[Saved data entries]
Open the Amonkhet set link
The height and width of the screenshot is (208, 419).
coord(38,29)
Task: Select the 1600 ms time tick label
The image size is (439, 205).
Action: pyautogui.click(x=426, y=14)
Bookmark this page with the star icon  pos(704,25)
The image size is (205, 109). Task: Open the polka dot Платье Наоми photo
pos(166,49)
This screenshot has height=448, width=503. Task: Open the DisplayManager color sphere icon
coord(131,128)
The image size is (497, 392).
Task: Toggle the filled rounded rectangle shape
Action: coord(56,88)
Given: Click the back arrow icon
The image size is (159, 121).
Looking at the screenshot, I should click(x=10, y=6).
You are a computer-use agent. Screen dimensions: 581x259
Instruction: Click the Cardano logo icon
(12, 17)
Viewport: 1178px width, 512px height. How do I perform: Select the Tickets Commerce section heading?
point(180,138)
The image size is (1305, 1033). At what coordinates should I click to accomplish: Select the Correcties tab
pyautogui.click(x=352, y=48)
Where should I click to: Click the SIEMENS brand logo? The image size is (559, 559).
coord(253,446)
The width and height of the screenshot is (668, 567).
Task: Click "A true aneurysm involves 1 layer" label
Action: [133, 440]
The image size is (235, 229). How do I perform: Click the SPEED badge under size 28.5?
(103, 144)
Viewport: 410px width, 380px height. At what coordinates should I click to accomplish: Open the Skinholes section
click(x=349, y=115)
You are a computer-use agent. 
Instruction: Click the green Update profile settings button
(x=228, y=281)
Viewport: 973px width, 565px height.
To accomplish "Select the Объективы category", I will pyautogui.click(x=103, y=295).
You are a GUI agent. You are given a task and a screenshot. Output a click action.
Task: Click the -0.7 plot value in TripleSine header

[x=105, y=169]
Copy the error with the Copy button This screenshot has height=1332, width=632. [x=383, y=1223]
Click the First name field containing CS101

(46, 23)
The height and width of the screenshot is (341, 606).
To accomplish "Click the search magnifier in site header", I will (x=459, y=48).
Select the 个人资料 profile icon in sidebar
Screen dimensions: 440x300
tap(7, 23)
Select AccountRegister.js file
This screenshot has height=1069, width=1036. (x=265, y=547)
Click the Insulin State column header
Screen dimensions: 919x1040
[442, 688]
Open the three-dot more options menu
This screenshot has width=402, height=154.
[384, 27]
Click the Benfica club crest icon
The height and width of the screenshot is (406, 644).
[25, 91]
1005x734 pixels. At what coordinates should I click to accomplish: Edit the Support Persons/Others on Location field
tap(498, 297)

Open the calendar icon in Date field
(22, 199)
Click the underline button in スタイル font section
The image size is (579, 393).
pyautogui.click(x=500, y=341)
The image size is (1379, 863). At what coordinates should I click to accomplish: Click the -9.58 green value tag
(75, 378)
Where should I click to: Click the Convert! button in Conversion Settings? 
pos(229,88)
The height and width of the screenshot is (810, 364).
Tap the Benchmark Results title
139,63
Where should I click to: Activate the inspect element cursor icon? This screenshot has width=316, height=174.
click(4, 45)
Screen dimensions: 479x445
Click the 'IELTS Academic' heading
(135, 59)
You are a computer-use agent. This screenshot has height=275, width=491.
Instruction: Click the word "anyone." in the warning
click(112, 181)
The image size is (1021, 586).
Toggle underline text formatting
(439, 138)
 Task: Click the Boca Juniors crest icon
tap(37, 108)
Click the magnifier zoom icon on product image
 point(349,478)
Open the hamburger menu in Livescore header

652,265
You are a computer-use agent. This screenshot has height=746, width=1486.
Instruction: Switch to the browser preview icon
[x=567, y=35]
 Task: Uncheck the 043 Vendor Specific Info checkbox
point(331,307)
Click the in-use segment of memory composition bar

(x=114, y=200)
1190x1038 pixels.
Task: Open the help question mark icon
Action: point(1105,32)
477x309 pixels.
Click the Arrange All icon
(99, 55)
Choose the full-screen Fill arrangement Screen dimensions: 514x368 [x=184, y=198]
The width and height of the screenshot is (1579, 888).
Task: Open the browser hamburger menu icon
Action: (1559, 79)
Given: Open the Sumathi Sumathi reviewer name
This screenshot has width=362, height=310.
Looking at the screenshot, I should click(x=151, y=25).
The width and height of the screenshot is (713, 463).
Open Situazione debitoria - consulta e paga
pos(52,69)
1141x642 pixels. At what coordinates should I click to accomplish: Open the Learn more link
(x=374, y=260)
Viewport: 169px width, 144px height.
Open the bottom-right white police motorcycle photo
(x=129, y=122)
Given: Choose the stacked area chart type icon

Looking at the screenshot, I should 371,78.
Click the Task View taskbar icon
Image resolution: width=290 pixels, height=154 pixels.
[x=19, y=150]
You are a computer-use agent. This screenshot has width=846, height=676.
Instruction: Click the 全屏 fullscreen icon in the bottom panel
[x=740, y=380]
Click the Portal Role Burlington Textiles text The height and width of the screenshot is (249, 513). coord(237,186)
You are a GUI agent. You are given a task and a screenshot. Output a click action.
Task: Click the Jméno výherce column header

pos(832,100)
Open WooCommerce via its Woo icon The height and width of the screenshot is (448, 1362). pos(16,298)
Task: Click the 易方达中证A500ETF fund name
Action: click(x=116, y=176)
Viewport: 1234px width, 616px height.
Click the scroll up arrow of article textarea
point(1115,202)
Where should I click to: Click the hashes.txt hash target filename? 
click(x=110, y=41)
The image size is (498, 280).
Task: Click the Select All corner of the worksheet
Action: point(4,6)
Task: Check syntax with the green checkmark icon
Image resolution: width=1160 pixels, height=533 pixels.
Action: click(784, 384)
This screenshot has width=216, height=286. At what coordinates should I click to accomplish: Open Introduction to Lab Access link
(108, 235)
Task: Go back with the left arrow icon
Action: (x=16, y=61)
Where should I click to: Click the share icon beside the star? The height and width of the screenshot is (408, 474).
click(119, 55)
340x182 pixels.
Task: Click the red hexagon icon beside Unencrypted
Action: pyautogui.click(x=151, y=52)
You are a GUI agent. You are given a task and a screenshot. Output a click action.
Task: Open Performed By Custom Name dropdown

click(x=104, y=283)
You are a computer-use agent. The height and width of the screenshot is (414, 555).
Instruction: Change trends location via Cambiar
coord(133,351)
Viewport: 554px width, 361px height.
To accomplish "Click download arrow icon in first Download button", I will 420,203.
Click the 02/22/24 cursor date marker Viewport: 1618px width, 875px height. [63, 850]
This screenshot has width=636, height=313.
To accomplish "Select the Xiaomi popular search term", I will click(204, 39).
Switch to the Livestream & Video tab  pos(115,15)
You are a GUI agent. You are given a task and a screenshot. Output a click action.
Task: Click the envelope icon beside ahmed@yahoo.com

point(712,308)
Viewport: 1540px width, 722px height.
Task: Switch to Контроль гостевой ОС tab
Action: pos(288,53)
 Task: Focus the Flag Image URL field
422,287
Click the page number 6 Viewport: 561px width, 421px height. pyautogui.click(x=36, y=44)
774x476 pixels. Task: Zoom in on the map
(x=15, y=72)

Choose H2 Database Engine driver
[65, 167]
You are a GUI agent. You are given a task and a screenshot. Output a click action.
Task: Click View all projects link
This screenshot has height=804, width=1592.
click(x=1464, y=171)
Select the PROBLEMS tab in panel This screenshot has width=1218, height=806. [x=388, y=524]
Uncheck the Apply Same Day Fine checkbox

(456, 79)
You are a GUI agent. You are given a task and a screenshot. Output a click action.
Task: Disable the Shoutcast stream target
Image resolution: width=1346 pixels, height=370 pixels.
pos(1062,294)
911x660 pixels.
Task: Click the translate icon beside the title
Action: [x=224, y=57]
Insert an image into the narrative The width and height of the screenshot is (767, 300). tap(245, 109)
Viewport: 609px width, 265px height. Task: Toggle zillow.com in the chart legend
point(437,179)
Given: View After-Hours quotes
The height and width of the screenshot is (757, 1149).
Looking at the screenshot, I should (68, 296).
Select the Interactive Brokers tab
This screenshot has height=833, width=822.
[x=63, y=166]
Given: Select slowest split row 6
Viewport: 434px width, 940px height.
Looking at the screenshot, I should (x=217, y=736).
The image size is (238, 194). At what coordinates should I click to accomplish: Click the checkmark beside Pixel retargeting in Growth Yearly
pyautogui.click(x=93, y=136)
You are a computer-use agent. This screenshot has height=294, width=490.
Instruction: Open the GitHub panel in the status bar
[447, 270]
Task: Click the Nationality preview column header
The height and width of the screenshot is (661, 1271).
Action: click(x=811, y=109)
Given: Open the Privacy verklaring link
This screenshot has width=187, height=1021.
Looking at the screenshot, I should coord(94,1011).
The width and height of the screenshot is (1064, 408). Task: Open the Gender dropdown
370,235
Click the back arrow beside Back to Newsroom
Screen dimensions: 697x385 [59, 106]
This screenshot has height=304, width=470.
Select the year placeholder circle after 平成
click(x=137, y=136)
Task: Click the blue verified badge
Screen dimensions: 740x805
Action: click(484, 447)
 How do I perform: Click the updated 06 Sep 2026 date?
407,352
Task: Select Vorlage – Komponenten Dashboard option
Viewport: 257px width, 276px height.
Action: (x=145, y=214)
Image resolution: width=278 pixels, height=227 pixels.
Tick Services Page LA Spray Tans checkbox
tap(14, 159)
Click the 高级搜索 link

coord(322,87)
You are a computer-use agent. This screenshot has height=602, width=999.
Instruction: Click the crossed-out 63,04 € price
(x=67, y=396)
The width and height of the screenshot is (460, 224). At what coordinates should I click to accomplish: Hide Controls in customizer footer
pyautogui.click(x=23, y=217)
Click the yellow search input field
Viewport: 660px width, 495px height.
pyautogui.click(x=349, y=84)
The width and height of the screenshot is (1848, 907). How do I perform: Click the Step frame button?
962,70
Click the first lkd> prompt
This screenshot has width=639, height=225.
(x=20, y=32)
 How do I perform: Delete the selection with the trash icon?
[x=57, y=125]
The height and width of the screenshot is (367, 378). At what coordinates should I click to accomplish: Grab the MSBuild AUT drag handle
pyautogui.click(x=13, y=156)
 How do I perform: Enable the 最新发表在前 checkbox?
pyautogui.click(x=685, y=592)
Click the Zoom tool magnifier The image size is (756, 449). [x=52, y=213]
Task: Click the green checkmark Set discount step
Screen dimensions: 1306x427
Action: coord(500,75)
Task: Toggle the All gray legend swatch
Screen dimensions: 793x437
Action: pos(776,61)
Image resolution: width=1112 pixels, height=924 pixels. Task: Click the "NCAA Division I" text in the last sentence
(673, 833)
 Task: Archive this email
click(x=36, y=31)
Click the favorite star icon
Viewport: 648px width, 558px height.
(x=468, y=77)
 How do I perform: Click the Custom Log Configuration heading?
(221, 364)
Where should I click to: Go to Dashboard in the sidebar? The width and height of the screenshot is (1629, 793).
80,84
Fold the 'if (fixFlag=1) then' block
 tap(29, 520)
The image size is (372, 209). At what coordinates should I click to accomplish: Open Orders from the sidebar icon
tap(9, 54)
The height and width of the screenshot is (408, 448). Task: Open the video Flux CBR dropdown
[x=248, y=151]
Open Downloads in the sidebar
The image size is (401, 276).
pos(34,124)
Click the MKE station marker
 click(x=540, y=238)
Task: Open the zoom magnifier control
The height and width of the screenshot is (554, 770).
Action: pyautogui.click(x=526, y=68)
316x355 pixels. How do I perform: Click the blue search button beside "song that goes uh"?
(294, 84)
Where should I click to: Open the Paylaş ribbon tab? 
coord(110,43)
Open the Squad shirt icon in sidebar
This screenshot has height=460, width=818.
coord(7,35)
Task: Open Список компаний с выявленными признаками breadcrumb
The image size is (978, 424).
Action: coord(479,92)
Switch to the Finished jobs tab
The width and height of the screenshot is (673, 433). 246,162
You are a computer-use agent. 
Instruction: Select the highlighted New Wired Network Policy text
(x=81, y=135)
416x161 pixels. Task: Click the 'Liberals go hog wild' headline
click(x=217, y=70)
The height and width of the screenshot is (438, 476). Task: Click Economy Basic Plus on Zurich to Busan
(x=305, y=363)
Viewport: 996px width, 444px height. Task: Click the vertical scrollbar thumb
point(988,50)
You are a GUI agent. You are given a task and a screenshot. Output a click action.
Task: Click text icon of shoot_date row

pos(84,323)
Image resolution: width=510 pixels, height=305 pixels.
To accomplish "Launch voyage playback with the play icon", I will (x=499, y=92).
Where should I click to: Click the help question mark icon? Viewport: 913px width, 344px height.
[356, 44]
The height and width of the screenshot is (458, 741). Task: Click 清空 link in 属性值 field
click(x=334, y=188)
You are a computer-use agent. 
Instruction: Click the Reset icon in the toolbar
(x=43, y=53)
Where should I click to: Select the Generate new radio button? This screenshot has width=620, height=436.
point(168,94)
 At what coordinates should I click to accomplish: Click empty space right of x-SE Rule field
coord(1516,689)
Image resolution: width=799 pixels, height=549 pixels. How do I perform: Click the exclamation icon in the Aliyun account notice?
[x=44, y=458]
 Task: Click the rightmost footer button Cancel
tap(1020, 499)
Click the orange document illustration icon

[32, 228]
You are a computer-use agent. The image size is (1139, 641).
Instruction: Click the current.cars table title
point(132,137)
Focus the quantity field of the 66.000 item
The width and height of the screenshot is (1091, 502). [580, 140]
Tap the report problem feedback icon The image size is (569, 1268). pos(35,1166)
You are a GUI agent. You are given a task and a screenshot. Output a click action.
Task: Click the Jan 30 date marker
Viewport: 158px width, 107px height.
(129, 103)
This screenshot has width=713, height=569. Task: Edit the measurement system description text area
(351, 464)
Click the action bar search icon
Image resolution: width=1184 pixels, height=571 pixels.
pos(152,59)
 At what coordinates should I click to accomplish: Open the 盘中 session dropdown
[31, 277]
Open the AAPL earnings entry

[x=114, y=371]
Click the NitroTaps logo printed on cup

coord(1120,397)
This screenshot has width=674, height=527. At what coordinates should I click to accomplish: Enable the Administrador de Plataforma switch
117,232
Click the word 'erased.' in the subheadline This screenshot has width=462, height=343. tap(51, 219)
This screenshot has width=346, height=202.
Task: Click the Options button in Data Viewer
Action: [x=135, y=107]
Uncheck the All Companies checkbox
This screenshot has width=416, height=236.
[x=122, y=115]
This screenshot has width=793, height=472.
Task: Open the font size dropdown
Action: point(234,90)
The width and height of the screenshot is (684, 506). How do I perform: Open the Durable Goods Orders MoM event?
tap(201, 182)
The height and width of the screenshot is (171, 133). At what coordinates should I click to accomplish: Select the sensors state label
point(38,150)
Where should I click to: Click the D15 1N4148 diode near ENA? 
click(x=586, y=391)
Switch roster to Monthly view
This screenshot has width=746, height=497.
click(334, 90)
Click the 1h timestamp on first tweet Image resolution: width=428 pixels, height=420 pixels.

What you have to do
In the entries above, please find the line with "Viewport: 410px width, 380px" and the line with "Screen dimensions: 479x445", then write out exactly those two lines and every line between them, and nothing more.

Exercise answer
Viewport: 410px width, 380px height. At what coordinates should I click to accomplish: Open the Skinholes section
click(x=349, y=115)
You are a computer-use agent. 
Instruction: Click the green Update profile settings button
(x=228, y=281)
Viewport: 973px width, 565px height.
To accomplish "Select the Объективы category", I will pyautogui.click(x=103, y=295).
You are a GUI agent. You are given a task and a screenshot. Output a click action.
Task: Click the -0.7 plot value in TripleSine header

[x=105, y=169]
Copy the error with the Copy button This screenshot has height=1332, width=632. [x=383, y=1223]
Click the First name field containing CS101

(46, 23)
The height and width of the screenshot is (341, 606).
To accomplish "Click the search magnifier in site header", I will (x=459, y=48).
Select the 个人资料 profile icon in sidebar
Screen dimensions: 440x300
tap(7, 23)
Select AccountRegister.js file
This screenshot has height=1069, width=1036. (x=265, y=547)
Click the Insulin State column header
Screen dimensions: 919x1040
[442, 688]
Open the three-dot more options menu
This screenshot has width=402, height=154.
[384, 27]
Click the Benfica club crest icon
The height and width of the screenshot is (406, 644).
[25, 91]
1005x734 pixels. At what coordinates should I click to accomplish: Edit the Support Persons/Others on Location field
tap(498, 297)

Open the calendar icon in Date field
(22, 199)
Click the underline button in スタイル font section
The image size is (579, 393).
pyautogui.click(x=500, y=341)
The image size is (1379, 863). At what coordinates should I click to accomplish: Click the -9.58 green value tag
(75, 378)
Where should I click to: Click the Convert! button in Conversion Settings? 
pos(229,88)
The height and width of the screenshot is (810, 364).
Tap the Benchmark Results title
139,63
Where should I click to: Activate the inspect element cursor icon? This screenshot has width=316, height=174.
click(4, 45)
Screen dimensions: 479x445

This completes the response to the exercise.